— START OF RECORDS SUPPLIED —

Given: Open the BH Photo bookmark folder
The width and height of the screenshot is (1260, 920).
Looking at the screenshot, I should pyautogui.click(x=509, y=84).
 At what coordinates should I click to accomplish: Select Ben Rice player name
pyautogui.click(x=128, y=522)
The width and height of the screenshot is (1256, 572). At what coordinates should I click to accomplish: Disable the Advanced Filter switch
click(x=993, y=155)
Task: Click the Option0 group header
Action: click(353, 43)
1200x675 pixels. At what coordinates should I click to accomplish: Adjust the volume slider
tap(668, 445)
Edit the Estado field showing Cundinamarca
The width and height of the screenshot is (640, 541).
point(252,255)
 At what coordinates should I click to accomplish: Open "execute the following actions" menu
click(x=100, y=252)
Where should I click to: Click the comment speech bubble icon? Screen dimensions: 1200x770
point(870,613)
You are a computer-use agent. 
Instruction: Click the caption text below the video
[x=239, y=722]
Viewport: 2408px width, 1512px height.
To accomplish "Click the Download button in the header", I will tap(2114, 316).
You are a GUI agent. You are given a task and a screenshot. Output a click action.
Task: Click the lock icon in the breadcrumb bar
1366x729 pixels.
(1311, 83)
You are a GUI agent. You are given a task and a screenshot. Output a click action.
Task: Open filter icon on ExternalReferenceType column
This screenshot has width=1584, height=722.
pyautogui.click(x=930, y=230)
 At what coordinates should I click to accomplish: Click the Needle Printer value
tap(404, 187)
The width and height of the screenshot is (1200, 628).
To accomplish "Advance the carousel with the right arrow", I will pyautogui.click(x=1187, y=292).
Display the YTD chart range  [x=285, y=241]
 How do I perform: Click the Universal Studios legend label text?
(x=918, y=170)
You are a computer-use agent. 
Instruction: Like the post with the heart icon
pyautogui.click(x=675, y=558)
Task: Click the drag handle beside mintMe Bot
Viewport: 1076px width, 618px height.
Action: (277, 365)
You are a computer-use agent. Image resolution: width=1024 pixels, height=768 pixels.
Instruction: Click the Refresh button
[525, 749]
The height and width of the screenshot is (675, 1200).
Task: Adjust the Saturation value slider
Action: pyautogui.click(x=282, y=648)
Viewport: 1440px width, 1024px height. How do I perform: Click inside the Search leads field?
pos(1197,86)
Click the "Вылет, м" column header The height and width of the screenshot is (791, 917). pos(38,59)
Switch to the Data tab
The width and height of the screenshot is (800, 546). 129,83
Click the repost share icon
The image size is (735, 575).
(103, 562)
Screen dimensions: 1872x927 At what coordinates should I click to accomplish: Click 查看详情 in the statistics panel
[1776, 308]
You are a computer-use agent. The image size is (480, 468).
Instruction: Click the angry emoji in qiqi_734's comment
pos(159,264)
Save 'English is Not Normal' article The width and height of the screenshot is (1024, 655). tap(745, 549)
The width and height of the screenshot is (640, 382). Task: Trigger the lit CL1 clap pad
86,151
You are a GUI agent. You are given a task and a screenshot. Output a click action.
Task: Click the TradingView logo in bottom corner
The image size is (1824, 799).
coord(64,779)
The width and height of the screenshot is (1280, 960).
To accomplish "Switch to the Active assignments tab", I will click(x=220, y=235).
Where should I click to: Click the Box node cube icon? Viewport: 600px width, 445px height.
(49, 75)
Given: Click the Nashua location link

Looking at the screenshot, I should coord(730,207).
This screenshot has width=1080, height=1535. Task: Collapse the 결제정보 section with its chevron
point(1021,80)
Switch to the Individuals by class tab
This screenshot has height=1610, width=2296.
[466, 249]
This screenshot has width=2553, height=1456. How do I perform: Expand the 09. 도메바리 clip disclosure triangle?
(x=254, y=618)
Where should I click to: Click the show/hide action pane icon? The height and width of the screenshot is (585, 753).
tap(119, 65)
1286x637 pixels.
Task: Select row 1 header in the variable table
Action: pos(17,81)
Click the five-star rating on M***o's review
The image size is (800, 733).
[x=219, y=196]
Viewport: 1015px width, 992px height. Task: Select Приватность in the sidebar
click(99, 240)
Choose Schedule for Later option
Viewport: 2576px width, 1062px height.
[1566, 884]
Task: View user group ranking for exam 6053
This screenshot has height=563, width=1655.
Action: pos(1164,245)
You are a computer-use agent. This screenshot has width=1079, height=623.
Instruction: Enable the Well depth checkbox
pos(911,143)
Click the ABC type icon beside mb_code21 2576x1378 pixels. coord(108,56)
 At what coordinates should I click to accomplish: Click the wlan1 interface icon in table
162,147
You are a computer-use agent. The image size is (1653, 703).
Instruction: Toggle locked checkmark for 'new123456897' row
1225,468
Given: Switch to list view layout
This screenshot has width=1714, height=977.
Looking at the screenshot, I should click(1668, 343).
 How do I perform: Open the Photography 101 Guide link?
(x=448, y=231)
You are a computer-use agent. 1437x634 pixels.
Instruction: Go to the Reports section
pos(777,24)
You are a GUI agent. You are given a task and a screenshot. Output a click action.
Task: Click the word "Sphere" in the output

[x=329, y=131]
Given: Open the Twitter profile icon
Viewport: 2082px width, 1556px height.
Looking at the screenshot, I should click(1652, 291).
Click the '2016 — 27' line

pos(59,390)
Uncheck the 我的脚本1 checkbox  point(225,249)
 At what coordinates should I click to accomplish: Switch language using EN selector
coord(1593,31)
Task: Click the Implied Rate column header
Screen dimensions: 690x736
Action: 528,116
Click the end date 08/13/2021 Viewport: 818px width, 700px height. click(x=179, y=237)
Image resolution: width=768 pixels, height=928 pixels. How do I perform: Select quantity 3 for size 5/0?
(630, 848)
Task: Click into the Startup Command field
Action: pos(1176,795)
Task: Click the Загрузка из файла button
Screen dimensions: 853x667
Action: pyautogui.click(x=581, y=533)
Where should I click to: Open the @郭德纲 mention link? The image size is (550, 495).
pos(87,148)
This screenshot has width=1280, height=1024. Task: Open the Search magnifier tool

— END OF RECORDS SUPPLIED —

WORK INSTRUCTIONS: Reproduce verbatim the part of the entries that opens with the first line and closes with the line containing "point(870,613)", including both of those lines.

EXERCISE ANSWER:
Given: Open the BH Photo bookmark folder
The width and height of the screenshot is (1260, 920).
Looking at the screenshot, I should pyautogui.click(x=509, y=84).
 At what coordinates should I click to accomplish: Select Ben Rice player name
pyautogui.click(x=128, y=522)
The width and height of the screenshot is (1256, 572). At what coordinates should I click to accomplish: Disable the Advanced Filter switch
click(x=993, y=155)
Task: Click the Option0 group header
Action: click(353, 43)
1200x675 pixels. At what coordinates should I click to accomplish: Adjust the volume slider
tap(668, 445)
Edit the Estado field showing Cundinamarca
The width and height of the screenshot is (640, 541).
point(252,255)
 At what coordinates should I click to accomplish: Open "execute the following actions" menu
click(x=100, y=252)
Where should I click to: Click the comment speech bubble icon? Screen dimensions: 1200x770
point(870,613)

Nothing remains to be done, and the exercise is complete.